From many pressures and insults, Monthip began to trust her grandmother and prayed Phi Jao to help her get rid of Khemika. Khemika was terrifyingly killed and disemboweled by the evil power of Phi Jao. Boonsalak's mother and aunt were mortified and sent to mental hospital. Although Boonsalak and Monthip could happily get married, Phi Jao turned to Boonsalak for its next target. Boonsalak loved his wife so much that he sacrificed himself to be under Phi Jao's control. When Rung Kaew and Apsorn knew, they came to stopped the couple to be under influence of Phi Jao as the evil spirit possessed both Boonsalak and Monthip and tried to disembowel them.

La-Ong Kam's spirit though was released from Phi Jao's influence, she was sent to hell to get punished for all her karmas she caused. Rung Kaew and Apsorn tried to help her by convincing her to apologize to the ancestors. La-Ong Kam, after being tortured from punishment, finally beg for forgiveness from the ancestors. The ancestors' spirits then invited Lord Yama to drag Phi Jao to hell for punishment while letting Monthip and Boonsalak released from the ghost's possession.

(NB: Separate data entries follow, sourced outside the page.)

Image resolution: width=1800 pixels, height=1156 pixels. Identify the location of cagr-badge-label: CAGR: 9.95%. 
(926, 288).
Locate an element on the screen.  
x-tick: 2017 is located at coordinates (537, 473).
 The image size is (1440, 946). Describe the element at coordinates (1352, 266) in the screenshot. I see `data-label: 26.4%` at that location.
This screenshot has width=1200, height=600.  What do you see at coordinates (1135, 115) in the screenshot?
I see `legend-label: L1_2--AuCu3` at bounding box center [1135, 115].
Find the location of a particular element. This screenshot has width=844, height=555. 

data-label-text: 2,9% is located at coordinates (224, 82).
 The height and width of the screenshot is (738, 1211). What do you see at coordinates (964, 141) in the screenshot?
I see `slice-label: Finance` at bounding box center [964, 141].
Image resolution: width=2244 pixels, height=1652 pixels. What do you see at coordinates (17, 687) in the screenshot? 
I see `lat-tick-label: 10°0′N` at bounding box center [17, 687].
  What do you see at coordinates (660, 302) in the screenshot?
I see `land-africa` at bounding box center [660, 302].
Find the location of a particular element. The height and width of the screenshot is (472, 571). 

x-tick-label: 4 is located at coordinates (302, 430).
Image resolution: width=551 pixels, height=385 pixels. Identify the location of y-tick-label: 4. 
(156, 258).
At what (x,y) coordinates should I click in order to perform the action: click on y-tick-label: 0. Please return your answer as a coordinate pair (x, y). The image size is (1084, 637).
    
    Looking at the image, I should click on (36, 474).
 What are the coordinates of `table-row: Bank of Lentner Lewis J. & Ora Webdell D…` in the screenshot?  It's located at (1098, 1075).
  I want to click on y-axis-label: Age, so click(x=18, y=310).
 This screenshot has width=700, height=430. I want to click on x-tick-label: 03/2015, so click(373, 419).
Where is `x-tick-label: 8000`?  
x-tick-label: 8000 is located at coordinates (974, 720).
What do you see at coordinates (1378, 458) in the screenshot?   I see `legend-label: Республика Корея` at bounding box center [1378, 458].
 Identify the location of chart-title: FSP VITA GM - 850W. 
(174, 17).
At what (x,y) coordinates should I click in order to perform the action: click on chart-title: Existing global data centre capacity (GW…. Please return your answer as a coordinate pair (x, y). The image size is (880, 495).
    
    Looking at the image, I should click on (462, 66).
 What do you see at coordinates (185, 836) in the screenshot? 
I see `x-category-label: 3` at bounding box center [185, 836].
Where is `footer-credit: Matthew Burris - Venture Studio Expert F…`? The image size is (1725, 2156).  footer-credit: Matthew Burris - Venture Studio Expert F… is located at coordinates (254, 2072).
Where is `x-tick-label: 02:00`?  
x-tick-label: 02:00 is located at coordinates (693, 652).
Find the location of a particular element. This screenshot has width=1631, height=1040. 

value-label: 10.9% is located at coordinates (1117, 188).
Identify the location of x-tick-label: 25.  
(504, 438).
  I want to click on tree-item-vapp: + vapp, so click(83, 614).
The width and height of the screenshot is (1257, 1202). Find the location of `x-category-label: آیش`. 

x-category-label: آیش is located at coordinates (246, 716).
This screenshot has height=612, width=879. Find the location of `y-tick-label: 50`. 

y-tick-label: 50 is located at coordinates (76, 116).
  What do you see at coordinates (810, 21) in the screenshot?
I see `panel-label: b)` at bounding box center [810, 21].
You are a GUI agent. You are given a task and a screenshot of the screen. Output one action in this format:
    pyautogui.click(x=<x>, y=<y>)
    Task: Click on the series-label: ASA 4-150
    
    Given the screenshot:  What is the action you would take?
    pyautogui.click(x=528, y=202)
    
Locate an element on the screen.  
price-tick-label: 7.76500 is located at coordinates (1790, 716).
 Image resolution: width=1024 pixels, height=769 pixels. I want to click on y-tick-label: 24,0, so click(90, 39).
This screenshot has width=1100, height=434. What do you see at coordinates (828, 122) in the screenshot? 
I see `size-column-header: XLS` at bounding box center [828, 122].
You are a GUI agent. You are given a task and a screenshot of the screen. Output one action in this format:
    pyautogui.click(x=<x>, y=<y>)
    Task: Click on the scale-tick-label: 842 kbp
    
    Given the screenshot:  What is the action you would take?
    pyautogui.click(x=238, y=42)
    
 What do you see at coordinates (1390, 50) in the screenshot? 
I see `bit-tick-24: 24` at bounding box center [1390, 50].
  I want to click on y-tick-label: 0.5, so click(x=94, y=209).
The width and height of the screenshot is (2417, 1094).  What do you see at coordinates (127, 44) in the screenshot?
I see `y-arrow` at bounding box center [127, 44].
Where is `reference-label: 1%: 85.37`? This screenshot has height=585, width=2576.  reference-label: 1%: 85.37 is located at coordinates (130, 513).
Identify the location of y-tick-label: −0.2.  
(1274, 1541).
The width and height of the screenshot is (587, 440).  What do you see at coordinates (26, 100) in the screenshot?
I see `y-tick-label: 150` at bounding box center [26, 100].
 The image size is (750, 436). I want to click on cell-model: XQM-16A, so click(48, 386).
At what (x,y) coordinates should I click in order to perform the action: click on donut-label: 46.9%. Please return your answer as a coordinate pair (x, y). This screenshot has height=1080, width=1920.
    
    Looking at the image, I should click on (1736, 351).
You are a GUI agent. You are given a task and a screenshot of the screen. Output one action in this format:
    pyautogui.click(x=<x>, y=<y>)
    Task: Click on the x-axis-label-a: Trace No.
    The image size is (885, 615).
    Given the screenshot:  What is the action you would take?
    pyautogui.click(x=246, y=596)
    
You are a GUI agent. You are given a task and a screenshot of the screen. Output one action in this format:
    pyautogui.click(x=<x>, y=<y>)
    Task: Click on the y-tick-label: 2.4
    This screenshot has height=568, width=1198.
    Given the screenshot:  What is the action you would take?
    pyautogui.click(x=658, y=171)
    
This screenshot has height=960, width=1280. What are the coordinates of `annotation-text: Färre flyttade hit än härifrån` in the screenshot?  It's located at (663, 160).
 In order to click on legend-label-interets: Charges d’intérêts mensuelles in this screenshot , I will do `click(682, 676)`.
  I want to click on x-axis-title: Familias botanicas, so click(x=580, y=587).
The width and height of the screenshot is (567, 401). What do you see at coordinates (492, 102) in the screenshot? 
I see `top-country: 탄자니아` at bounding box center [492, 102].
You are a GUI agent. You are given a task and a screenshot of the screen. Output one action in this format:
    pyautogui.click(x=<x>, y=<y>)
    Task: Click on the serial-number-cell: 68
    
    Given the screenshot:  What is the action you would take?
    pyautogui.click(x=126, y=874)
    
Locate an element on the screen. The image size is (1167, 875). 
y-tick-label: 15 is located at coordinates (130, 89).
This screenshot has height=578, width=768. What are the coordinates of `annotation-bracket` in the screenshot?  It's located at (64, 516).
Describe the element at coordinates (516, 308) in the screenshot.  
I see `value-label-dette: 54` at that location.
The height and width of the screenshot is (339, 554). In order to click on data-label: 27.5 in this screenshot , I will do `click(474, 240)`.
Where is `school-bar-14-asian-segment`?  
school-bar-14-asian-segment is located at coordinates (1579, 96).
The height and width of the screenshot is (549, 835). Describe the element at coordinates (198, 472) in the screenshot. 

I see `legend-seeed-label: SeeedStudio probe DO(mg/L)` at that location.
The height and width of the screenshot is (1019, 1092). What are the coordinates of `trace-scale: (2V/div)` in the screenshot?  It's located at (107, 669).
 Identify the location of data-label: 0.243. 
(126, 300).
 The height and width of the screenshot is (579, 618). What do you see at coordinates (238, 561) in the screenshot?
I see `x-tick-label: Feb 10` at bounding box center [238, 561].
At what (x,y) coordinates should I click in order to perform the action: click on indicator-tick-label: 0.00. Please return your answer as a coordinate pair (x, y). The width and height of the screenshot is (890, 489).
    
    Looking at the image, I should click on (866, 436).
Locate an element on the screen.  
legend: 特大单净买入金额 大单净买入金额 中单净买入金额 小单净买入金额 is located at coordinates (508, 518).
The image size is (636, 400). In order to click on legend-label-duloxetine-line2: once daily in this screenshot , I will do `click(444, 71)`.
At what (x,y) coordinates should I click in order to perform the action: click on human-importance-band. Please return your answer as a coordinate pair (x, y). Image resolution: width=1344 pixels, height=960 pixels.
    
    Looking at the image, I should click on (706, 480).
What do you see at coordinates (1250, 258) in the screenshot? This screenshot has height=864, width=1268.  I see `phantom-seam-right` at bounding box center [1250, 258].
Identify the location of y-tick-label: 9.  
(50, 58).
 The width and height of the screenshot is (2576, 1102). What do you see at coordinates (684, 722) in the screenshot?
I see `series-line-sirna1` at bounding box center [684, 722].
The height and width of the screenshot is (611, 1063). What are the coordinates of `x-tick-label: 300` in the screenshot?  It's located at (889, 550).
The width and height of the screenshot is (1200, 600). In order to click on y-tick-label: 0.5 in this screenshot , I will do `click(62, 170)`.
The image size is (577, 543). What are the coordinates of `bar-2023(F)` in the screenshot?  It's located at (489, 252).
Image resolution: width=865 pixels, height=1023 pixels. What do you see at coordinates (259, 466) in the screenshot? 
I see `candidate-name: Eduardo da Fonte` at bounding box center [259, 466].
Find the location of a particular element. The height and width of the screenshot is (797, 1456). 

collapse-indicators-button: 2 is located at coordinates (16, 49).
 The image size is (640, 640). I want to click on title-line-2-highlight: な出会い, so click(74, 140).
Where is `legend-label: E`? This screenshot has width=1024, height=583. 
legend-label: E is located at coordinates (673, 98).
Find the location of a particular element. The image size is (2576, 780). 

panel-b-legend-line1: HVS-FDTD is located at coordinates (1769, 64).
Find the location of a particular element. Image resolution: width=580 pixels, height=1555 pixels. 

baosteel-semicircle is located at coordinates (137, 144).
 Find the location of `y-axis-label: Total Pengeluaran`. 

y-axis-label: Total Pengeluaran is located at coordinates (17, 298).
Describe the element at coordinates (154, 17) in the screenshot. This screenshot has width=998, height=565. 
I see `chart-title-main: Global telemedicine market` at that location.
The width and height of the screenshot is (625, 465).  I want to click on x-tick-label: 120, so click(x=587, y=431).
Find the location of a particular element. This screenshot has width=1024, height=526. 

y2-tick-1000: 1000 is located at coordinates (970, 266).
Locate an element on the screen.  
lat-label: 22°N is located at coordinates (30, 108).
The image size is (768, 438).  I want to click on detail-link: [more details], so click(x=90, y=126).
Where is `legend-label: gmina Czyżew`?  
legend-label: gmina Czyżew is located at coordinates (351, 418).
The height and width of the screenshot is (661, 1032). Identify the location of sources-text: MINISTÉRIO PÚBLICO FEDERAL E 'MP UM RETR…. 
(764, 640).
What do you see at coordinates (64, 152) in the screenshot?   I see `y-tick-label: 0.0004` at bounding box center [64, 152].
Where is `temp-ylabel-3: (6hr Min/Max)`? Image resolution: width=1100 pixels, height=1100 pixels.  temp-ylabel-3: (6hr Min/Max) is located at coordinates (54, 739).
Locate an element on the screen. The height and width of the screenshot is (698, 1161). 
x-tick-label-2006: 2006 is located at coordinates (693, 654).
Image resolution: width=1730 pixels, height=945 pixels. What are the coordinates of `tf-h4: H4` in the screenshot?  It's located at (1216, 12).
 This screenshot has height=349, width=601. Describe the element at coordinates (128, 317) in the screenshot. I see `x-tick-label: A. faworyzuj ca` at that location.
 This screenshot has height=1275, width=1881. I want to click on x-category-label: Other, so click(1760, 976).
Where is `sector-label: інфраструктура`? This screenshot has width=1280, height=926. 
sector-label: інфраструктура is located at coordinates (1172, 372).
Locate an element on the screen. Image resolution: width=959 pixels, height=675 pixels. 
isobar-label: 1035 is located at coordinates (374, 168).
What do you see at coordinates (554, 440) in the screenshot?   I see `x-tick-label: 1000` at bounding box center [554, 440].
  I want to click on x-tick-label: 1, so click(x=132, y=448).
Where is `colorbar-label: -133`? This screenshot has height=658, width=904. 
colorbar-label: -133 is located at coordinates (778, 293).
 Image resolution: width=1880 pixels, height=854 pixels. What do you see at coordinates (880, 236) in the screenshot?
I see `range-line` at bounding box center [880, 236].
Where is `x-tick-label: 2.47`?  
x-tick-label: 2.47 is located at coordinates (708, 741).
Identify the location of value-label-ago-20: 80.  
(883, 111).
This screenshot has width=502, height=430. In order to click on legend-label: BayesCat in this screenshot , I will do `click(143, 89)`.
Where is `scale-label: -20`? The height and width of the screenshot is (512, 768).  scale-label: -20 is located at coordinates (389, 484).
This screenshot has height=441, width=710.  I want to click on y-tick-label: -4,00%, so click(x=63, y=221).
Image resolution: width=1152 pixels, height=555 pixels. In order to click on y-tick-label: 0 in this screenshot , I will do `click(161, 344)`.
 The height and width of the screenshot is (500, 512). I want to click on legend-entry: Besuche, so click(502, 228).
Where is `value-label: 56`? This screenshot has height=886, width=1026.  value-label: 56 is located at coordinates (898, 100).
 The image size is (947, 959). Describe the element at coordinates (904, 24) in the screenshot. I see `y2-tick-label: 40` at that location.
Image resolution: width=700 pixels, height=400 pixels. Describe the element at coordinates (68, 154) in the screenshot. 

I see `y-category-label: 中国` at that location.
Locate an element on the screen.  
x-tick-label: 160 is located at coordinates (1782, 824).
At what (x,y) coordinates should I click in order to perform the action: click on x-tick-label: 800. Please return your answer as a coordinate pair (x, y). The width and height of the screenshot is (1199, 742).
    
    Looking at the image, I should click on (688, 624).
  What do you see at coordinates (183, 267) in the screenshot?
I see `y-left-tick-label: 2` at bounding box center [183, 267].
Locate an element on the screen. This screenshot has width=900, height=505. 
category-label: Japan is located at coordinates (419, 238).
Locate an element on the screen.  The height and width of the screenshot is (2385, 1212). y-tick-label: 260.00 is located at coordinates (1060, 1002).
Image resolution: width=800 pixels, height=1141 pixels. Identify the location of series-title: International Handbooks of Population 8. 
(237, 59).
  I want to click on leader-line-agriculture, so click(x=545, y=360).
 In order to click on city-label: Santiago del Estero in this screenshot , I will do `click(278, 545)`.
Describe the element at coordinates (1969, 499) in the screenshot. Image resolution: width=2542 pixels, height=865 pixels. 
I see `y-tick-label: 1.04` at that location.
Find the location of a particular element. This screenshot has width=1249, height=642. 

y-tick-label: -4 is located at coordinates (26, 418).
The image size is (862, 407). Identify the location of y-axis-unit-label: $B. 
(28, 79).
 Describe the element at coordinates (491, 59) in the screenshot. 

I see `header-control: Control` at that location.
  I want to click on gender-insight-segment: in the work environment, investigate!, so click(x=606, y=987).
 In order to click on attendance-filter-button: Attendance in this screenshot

Boonsalak's mother was cured from mental illness and was surprised to see Monthip came to apologize her. The mother-in-law finally admitted Monthip as part of family. Boonsalak's aunt, in the mean time, got a car crash while being hallucinated and running away from everyone. Boonsalak wished to ordain as a Buddhist monk to give boons and good will to every spirits of Phi Jao, La-Ong Kam, and Monthip's preys.

==Reception==
The lakorn received an extremely high rating among Thai viewers and was one of the highest rated lakorn for Channel 5. Thai viewers recently rated it as one of the scariest lakorn ever.